What is needed | Within the material below, locate the line with "The image size is (1100, 600)." and the line with "Viewport: 1080px width, 621px height.", then return those two lines and all lines between them, exactly as written.

═════ Data for this task

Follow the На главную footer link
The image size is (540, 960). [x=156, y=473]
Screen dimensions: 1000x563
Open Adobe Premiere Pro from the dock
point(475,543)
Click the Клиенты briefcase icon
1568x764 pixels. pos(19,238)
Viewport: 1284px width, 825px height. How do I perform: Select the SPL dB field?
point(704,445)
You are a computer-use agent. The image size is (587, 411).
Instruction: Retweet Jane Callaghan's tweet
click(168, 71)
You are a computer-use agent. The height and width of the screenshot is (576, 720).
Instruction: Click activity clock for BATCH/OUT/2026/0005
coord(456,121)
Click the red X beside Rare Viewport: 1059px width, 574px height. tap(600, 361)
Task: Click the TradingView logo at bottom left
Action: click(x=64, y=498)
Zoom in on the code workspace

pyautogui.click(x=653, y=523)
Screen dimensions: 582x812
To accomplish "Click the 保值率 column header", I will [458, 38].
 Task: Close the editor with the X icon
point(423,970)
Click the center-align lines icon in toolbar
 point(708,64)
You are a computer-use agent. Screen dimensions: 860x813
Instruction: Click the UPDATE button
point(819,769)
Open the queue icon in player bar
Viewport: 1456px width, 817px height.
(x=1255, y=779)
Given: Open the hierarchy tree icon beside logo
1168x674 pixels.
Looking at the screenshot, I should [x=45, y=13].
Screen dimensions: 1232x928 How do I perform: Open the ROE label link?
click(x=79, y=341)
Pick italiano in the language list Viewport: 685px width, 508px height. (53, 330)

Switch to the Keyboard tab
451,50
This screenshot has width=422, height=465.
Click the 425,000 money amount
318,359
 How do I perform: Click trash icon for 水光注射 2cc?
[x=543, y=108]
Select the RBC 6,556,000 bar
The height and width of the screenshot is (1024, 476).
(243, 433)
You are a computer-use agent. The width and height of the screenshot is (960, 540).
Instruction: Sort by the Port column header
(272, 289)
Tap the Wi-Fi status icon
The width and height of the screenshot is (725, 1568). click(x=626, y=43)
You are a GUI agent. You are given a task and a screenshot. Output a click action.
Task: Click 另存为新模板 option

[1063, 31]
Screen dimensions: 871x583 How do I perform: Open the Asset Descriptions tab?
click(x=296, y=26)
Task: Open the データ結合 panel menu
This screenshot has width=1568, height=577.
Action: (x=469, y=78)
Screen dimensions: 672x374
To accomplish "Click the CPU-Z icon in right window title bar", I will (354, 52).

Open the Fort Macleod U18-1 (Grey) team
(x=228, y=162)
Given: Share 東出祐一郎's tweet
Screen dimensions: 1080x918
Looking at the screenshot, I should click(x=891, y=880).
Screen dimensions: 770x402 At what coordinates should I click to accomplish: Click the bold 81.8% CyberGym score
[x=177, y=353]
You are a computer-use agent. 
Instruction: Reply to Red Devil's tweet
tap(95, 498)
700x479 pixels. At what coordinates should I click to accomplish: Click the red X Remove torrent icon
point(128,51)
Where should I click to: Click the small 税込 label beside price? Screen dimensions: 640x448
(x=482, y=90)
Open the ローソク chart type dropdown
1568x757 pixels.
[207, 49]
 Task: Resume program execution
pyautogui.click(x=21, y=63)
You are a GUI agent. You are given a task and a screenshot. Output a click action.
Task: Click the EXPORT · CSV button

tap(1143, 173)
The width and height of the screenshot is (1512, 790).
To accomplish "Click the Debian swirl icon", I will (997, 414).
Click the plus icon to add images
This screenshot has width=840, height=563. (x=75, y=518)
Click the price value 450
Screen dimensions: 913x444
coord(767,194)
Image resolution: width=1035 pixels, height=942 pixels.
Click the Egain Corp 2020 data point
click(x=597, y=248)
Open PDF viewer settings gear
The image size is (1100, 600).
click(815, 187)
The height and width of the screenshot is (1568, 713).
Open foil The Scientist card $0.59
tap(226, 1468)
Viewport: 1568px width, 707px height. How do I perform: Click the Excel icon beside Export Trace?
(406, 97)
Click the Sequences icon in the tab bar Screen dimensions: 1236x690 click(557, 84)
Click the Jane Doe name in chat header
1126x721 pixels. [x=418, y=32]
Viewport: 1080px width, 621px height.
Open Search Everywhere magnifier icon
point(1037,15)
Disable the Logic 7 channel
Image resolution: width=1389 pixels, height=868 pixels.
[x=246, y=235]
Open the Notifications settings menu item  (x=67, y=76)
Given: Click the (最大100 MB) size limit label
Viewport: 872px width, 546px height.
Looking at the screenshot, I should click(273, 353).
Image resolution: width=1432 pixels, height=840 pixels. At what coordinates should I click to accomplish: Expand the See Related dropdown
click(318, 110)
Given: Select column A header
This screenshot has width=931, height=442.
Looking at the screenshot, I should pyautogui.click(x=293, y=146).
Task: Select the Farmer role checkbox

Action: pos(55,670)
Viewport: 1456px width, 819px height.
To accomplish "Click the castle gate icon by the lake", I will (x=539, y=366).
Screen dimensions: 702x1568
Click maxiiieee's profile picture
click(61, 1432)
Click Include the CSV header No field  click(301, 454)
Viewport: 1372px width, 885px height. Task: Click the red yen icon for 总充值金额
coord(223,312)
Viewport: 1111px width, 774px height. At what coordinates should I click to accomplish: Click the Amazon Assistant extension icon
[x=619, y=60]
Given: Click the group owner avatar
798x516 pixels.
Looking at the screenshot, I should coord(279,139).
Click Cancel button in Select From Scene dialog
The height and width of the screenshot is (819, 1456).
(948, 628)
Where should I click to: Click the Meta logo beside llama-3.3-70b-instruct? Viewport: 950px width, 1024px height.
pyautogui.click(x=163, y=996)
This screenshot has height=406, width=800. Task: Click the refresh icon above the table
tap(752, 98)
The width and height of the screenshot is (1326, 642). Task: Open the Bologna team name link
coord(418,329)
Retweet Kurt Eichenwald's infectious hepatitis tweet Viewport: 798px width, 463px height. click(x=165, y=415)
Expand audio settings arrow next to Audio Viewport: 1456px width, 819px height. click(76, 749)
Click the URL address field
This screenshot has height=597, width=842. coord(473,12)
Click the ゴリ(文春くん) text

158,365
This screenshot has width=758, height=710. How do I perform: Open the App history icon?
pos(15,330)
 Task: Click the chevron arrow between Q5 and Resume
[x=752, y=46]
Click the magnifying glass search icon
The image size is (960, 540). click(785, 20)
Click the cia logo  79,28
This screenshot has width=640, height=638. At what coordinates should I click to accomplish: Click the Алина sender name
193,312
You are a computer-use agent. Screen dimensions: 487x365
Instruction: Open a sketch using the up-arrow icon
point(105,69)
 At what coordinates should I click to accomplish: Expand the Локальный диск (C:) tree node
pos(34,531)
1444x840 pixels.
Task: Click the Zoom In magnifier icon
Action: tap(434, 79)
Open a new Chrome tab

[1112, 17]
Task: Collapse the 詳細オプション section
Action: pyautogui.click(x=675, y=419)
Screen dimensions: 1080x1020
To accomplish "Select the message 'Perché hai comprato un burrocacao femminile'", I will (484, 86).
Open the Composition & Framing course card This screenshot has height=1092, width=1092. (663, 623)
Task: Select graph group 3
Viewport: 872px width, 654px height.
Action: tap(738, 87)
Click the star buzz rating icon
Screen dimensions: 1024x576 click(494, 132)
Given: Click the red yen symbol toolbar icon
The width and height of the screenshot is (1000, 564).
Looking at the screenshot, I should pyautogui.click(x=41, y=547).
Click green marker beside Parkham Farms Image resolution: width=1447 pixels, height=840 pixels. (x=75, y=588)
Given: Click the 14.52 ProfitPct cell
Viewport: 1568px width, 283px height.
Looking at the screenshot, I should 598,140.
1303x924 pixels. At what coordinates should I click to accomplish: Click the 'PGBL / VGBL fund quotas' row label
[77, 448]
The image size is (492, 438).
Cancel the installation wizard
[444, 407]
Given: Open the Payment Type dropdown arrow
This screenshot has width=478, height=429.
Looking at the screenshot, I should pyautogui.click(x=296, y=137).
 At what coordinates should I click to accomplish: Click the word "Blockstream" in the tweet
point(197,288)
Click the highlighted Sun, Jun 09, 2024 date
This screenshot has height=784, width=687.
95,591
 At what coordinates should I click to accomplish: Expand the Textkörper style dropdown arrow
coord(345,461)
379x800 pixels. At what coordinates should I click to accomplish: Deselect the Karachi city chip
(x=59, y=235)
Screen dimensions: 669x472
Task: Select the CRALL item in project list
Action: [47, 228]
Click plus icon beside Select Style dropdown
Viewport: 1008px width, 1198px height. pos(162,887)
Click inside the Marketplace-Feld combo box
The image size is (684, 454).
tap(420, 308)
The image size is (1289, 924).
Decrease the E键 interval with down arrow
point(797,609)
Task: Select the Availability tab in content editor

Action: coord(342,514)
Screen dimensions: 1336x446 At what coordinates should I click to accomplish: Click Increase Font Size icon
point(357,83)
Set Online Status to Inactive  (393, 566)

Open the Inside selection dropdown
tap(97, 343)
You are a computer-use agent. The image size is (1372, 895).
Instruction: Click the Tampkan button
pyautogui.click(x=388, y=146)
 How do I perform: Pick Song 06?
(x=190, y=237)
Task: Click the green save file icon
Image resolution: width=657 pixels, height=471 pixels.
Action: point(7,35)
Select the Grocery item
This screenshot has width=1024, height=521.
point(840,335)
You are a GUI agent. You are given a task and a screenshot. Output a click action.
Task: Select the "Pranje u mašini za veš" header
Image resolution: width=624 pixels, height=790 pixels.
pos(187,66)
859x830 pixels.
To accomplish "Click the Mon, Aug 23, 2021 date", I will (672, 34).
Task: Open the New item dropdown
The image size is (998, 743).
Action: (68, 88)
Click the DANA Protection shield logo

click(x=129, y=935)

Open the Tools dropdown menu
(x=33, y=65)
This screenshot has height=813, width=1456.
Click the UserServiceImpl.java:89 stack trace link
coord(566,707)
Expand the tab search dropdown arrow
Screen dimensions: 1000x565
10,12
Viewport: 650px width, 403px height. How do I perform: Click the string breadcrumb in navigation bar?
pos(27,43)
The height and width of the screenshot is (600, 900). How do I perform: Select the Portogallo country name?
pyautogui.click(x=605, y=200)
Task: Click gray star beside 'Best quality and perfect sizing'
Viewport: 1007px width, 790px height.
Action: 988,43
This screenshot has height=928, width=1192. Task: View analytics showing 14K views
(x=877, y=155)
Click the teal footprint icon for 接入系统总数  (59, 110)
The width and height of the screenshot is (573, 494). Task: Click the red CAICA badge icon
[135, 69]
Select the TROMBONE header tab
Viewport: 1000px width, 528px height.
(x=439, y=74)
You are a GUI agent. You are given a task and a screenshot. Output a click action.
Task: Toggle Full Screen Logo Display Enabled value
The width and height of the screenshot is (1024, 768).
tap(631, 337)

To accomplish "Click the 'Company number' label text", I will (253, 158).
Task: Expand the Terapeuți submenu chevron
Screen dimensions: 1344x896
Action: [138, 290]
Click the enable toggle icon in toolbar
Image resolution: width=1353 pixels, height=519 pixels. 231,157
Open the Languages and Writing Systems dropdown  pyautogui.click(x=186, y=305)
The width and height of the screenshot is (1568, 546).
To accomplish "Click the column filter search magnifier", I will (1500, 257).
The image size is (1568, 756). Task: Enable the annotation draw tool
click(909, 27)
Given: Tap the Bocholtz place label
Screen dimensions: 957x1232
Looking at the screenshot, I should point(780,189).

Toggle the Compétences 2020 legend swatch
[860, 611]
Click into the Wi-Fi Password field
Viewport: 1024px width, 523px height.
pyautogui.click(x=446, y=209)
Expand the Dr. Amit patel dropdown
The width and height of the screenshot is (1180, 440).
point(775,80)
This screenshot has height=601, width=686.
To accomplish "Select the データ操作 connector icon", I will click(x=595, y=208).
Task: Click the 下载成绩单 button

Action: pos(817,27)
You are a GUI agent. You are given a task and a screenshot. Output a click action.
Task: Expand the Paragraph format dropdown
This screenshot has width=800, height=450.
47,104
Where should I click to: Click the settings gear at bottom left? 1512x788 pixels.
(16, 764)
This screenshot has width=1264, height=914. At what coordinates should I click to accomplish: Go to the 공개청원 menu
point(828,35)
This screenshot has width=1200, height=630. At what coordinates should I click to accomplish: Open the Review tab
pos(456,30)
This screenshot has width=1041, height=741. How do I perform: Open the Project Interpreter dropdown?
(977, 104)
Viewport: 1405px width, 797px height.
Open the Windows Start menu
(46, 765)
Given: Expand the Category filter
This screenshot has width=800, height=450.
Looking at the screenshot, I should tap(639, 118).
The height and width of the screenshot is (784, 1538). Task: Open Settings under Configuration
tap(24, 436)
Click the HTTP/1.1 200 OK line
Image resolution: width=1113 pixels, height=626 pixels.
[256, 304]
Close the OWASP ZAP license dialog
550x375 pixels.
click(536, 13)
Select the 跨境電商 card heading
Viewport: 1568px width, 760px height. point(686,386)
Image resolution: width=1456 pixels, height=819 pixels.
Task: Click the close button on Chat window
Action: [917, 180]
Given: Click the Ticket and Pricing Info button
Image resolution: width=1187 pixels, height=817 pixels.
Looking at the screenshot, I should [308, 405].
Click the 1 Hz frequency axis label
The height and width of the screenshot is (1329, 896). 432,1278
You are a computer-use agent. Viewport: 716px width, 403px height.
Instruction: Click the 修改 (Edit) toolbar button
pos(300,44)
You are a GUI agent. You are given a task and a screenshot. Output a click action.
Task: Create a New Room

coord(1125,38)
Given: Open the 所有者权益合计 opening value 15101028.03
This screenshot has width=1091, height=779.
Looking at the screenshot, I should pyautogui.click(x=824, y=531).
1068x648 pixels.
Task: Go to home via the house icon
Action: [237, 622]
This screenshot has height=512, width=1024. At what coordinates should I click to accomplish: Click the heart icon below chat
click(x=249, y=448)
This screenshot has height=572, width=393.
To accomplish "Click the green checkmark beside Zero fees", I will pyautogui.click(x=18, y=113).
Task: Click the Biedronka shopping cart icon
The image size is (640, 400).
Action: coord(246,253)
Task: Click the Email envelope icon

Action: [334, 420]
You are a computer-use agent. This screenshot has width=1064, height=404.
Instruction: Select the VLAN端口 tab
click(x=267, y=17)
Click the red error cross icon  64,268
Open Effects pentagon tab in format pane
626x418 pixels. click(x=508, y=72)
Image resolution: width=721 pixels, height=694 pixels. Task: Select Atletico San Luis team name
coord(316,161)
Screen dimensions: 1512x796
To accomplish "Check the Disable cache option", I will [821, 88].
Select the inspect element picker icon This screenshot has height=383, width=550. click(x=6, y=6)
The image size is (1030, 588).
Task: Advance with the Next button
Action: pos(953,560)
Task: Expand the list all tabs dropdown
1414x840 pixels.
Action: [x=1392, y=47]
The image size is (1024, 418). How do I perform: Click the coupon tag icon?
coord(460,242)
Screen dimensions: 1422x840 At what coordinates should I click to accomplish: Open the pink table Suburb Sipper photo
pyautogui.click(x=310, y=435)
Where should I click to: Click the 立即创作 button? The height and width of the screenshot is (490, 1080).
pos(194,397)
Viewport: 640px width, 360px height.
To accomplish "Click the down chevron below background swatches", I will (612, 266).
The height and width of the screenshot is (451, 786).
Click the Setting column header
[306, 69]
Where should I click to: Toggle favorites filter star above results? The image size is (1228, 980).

══════════

Solution to the problem |
The image size is (1100, 600).
click(815, 187)
The height and width of the screenshot is (1568, 713).
Open foil The Scientist card $0.59
tap(226, 1468)
Viewport: 1568px width, 707px height. How do I perform: Click the Excel icon beside Export Trace?
(406, 97)
Click the Sequences icon in the tab bar Screen dimensions: 1236x690 click(557, 84)
Click the Jane Doe name in chat header
1126x721 pixels. [x=418, y=32]
Viewport: 1080px width, 621px height.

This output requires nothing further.